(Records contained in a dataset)

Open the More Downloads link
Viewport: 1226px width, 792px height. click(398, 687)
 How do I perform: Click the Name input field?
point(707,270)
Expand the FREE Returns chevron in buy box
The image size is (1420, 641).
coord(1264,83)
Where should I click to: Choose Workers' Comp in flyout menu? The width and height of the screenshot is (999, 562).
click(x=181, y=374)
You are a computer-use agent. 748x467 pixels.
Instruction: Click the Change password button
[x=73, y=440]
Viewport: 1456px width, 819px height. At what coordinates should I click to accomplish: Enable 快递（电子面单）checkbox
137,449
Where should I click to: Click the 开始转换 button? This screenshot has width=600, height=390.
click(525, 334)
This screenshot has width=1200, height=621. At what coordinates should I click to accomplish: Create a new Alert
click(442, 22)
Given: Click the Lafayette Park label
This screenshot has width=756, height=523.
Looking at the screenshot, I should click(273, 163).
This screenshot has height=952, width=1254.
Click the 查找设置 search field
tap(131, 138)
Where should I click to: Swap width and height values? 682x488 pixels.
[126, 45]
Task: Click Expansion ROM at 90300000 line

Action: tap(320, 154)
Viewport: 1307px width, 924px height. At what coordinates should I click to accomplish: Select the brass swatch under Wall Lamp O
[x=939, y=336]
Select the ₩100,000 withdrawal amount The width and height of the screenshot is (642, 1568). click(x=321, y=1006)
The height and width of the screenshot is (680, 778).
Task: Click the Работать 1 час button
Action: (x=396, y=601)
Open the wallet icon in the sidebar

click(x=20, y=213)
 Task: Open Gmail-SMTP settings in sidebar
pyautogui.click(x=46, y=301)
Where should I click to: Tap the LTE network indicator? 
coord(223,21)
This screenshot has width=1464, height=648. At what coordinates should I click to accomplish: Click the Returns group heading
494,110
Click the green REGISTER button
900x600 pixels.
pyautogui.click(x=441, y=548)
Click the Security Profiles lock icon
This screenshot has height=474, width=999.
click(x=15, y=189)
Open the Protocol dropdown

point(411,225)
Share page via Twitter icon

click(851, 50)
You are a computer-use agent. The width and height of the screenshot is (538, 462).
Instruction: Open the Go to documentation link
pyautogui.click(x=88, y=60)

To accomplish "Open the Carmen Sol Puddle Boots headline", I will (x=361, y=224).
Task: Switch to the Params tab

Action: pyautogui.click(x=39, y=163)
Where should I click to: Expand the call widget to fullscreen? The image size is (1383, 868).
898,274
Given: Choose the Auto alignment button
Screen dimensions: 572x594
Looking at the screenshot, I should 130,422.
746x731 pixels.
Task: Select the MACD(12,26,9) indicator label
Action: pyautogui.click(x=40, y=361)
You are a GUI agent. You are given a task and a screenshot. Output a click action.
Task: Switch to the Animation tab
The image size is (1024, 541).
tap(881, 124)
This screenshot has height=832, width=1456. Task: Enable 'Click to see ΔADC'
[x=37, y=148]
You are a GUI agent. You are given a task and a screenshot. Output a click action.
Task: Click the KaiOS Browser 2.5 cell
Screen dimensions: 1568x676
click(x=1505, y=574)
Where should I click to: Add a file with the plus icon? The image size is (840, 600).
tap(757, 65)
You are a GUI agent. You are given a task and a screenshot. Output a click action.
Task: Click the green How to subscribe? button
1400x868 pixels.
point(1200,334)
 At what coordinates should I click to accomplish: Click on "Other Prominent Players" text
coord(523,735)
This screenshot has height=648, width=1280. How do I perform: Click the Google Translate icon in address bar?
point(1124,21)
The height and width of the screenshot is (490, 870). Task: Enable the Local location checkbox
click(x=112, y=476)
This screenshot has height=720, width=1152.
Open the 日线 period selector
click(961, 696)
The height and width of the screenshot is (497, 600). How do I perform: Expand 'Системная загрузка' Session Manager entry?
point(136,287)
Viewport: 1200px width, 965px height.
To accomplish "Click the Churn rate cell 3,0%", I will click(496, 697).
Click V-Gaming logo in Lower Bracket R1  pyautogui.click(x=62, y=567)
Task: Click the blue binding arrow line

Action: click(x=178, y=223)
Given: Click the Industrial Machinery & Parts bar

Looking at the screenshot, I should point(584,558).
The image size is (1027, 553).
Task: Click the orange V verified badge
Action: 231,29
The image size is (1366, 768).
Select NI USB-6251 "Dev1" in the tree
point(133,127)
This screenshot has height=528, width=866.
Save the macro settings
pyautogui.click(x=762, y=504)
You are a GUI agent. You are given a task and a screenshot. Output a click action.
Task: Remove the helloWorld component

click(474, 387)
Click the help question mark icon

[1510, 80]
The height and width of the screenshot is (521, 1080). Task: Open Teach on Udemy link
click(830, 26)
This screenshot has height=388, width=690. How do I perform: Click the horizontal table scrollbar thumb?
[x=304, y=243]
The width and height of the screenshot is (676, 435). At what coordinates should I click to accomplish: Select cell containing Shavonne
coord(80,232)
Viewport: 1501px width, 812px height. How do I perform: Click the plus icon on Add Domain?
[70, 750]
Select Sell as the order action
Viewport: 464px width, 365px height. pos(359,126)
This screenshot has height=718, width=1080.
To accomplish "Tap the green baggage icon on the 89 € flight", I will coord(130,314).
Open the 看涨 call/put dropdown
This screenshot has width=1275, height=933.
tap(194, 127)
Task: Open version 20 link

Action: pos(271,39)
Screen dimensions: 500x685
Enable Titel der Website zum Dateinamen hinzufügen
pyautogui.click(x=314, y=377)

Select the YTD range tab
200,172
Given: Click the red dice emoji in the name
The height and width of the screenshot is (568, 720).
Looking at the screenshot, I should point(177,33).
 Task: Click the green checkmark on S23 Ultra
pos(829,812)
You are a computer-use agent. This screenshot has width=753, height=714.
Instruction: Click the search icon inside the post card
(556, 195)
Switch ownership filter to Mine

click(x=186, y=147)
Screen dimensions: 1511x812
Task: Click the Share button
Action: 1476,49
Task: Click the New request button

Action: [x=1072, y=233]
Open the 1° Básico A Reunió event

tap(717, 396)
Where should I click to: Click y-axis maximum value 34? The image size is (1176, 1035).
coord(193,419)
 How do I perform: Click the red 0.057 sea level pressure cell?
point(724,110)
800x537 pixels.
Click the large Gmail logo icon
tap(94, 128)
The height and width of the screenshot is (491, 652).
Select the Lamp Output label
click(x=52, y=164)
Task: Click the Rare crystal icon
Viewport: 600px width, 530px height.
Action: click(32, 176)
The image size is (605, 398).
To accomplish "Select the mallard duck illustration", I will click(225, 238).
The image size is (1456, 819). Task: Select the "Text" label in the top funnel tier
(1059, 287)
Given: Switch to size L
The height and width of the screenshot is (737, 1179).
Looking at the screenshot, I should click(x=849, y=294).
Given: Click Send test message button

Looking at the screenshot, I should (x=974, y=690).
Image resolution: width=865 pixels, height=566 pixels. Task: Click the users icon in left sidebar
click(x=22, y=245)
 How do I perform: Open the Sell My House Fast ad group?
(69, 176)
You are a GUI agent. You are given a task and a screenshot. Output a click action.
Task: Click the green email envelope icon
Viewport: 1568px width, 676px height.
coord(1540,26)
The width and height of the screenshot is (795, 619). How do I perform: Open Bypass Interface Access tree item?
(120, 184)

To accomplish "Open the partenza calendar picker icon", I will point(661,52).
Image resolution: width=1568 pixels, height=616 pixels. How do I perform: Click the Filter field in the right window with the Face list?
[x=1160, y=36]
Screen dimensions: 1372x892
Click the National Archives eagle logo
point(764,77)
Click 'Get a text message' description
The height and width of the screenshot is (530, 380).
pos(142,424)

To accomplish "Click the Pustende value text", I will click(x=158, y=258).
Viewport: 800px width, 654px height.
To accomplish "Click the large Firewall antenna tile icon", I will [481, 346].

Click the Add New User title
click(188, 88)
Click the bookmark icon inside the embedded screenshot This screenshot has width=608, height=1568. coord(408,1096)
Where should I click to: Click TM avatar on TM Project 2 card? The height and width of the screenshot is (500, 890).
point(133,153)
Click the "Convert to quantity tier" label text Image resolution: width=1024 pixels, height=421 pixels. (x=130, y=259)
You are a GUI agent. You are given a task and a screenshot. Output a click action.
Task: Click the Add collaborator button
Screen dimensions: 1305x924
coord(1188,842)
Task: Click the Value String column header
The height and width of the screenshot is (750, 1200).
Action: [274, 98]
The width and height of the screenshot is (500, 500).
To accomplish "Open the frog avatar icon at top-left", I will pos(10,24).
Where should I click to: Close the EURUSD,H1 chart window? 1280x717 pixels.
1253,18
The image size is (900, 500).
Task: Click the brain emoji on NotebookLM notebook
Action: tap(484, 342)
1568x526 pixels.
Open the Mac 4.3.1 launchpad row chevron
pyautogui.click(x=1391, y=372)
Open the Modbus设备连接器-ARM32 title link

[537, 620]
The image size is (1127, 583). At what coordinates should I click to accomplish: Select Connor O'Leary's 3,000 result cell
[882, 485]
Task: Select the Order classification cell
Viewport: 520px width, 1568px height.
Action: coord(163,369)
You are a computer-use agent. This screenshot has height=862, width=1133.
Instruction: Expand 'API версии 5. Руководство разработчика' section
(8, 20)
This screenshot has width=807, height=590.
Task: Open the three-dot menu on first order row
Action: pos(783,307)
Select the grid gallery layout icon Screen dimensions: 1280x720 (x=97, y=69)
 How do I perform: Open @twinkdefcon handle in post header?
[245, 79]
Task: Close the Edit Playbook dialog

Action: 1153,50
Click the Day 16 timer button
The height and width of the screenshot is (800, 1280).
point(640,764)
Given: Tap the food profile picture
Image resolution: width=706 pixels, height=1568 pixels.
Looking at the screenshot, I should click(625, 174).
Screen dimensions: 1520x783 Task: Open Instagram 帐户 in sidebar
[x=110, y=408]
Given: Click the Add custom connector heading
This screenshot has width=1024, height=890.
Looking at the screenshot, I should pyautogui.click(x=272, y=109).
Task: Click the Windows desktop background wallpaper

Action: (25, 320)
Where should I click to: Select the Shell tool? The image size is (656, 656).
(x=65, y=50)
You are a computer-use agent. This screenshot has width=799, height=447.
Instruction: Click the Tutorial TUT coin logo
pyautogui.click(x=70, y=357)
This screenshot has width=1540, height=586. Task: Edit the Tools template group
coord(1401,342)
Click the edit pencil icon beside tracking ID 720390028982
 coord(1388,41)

▶ _Your objective_:
All lines above from the one with "The image size is (1366, 768)." to the one with "800x537 pixels.", inclusive, should be copied exactly, and no other lines.

▶ _Output for this exercise_:
The image size is (1366, 768).
Select NI USB-6251 "Dev1" in the tree
point(133,127)
This screenshot has height=528, width=866.
Save the macro settings
pyautogui.click(x=762, y=504)
You are a GUI agent. You are given a task and a screenshot. Output a click action.
Task: Remove the helloWorld component

click(474, 387)
Click the help question mark icon

[1510, 80]
The height and width of the screenshot is (521, 1080). Task: Open Teach on Udemy link
click(830, 26)
This screenshot has height=388, width=690. How do I perform: Click the horizontal table scrollbar thumb?
[x=304, y=243]
The width and height of the screenshot is (676, 435). At what coordinates should I click to accomplish: Select cell containing Shavonne
coord(80,232)
Viewport: 1501px width, 812px height. How do I perform: Click the plus icon on Add Domain?
[70, 750]
Select Sell as the order action
Viewport: 464px width, 365px height. pos(359,126)
This screenshot has height=718, width=1080.
To accomplish "Tap the green baggage icon on the 89 € flight", I will coord(130,314).
Open the 看涨 call/put dropdown
This screenshot has width=1275, height=933.
tap(194, 127)
Task: Open version 20 link

Action: pos(271,39)
Screen dimensions: 500x685
Enable Titel der Website zum Dateinamen hinzufügen
pyautogui.click(x=314, y=377)

Select the YTD range tab
200,172
Given: Click the red dice emoji in the name
The height and width of the screenshot is (568, 720).
Looking at the screenshot, I should point(177,33).
 Task: Click the green checkmark on S23 Ultra
pos(829,812)
You are a computer-use agent. This screenshot has width=753, height=714.
Instruction: Click the search icon inside the post card
(556, 195)
Switch ownership filter to Mine

click(x=186, y=147)
Screen dimensions: 1511x812
Task: Click the Share button
Action: 1476,49
Task: Click the New request button

Action: [x=1072, y=233]
Open the 1° Básico A Reunió event

tap(717, 396)
Where should I click to: Click y-axis maximum value 34? The image size is (1176, 1035).
coord(193,419)
 How do I perform: Click the red 0.057 sea level pressure cell?
point(724,110)
800x537 pixels.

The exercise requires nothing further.